Our 15 module course material teaches learners and their teachers (called ‘Teacher Champions’ and who teach various components of entrepreneurship) how to develop business ideas into tangible products and services.

The programme kicks off with a workshop to brainstorm and develop business ideas based on challenges or opportunities which are identified; this phase is called ‘Business Idea Generation’.

They then have to turn these challenges into business opportunities, which should uplift their socio-economic surroundings. In order to propagate leadership behaviour, we encourage learners to work in teams of five.

At the conclusion of the programme, learners will have a viable business model which they can take to market. Our course materials have also been digitalised, enabling us to reach schools across all four corners of the country. 

What do you think is needed to build a culture of entrepreneurship in SA? 
The promotion of entrepreneurship, particularly amongst the youth, is a global trend which needs to be encouraged and cultivated in South Africa.

In a country where youth unemployment sits at 38%, entrepreneurship needs to be embraced as an alternative to solving a host of economic and social challenges in our communities. As an entrepreneur, the impact of what you do has the potential to positively influence a number of households, not just your own.

 

STEP UP 2 A STARTUP – “Our programmes teaches learners to not seek funding first but start with the resources available to them

About: Step Up to Start Up forms part of Primestar Marketing. The initiative was launched over 12 years ago “to educate and empower as many learners as our resources allow,” says Nkosinathi Moshoana of Primestar Marketing.

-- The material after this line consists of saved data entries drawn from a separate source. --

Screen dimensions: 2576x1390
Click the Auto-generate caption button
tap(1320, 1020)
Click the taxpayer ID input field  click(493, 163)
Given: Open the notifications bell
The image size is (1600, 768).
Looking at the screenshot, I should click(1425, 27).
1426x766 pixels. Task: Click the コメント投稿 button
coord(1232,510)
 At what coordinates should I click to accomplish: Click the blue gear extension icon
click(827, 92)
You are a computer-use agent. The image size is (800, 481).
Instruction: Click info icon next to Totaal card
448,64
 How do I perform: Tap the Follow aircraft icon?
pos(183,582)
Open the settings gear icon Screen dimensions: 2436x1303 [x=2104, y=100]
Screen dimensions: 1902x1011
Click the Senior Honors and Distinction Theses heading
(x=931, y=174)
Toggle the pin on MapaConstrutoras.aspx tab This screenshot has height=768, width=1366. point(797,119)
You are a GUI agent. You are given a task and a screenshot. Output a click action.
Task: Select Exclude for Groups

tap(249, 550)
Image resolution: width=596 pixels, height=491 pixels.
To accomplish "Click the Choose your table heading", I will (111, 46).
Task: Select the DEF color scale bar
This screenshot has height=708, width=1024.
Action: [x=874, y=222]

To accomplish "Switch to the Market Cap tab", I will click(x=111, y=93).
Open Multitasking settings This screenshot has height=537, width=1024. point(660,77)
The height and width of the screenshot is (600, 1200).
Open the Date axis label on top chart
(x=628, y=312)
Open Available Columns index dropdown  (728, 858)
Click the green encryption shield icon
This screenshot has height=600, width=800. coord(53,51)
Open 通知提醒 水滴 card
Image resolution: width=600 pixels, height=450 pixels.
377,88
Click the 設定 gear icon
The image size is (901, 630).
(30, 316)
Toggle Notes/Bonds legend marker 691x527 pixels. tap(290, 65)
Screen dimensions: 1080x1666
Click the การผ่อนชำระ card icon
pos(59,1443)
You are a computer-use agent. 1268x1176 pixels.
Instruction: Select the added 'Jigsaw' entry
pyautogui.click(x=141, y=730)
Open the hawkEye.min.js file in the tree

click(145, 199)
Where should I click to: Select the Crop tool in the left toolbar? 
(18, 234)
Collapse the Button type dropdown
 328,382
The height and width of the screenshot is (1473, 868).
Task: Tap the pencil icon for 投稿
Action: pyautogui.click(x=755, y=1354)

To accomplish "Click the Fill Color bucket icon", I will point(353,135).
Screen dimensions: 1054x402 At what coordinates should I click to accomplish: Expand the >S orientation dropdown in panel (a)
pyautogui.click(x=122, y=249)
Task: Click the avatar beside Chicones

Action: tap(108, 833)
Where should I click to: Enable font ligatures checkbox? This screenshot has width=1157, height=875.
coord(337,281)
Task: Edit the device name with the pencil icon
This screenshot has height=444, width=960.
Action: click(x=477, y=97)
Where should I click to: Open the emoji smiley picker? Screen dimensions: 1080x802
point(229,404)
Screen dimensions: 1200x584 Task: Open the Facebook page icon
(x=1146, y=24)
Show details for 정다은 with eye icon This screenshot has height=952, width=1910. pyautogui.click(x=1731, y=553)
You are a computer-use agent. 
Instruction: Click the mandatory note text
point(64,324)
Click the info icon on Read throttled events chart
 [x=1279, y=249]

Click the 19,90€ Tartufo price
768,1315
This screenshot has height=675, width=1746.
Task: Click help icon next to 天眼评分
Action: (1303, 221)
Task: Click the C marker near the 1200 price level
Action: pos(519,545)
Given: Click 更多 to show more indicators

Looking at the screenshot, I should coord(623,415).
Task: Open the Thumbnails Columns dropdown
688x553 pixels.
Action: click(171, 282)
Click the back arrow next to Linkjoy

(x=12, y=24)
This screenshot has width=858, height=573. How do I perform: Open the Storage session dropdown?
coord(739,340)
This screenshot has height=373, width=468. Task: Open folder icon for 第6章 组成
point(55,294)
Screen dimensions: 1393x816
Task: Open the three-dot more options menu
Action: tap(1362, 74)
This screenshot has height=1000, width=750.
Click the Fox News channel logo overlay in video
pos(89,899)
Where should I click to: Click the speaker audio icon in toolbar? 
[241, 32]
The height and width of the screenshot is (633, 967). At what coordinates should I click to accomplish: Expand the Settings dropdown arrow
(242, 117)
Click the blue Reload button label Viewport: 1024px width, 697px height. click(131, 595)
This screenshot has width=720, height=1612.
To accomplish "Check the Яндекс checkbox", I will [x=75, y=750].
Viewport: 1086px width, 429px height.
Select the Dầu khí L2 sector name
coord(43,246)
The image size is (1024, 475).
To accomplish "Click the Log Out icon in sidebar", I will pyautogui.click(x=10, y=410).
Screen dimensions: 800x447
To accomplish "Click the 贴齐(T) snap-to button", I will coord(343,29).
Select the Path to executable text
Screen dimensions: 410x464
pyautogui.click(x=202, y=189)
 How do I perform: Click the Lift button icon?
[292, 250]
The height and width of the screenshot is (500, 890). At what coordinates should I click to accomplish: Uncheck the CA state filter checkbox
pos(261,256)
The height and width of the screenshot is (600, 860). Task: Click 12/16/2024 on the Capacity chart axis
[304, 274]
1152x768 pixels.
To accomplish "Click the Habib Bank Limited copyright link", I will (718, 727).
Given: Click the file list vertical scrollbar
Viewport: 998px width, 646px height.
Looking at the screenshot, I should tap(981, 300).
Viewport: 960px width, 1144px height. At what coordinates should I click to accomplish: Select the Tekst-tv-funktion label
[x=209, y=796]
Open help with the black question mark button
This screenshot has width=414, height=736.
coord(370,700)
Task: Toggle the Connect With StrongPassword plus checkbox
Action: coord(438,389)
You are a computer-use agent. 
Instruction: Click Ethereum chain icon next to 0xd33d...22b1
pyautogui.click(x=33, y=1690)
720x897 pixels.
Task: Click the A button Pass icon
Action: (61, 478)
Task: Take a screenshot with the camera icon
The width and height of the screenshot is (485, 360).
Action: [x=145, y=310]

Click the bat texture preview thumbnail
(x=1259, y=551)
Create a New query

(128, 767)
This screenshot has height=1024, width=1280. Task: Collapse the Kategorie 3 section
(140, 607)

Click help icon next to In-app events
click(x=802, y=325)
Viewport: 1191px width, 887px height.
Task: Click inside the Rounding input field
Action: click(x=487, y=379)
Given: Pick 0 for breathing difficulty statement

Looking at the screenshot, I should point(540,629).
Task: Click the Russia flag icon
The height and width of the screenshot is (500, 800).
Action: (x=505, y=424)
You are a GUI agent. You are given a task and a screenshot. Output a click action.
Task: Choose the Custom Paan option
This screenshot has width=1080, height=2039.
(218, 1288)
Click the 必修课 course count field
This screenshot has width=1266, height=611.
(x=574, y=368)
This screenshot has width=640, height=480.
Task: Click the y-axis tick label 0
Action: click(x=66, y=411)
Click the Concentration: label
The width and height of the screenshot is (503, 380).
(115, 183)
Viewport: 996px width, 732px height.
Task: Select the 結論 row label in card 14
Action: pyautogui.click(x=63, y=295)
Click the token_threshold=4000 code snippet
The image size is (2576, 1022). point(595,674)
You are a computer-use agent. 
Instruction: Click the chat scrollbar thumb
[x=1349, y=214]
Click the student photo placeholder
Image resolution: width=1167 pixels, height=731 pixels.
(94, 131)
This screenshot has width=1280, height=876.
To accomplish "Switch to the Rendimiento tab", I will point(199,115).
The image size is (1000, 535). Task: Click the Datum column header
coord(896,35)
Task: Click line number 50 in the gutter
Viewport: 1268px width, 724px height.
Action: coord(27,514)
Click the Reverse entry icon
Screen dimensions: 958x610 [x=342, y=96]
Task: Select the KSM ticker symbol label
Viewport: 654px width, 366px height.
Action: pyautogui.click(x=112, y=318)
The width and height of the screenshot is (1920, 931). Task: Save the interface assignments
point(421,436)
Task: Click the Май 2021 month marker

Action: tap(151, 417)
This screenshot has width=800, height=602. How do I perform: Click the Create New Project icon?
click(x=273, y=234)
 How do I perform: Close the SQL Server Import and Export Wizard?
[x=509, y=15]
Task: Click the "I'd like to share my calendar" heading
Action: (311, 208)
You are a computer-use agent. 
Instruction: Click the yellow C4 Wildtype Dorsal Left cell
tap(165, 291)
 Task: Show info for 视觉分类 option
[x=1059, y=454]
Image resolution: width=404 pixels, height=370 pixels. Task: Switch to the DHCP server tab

The learners targeted range from the age of 14 to 19.

They share business ideas through a competition and the best and most viable ideas are developed through Primestar’s incubation programme.

What method does your programme use to teach entrepreneurship? 
Step Up to Start Up equips over 15 000 Secondary School learners (mostly from previously disadvantaged backgrounds) with realisable steps to becoming job creators as opposed to job seekers.

Our exclusive partnership with Ster Kinekor cinemas nationwide creates the platform for brands to utilise them as “Educational Theatres of Learning”. Further to that, our content perpetuates the teachings of The Lean Start-up methodology through the Business Model Canvass as opposed to the traditional business plan route.

Our learners focus on starting businesses that are direct solutions to the problems in their communities and beyond.

Our programmes teaches learners to not seek funding first, but start with the resources available to them in their immediate environment in order to drive innovative thinking.

What is needed to make South Africa a hospitable environment for entrepreneurship to thrive?
What we have observed is that small businesses fail because the entrepreneur has the skill (solution) to offer to customers but does not have the skills to sustain and grow the business such as administration, finances, marketing, human resources and the likes. This is one of the most important elements of our teaching in our programmes.

What do you think is needed to foster a culture of entrepreneurship in SA? 
The key to successfully igniting the passion for entrepreneurship in our society is to start teaching entrepreneurship from early stage development.

Entrepreneurship has to be introduced and nurtured from school. We focus on empowering high school learners across the country in order for them to see entrepreneurship as a viable avenue of success by the time they matriculate.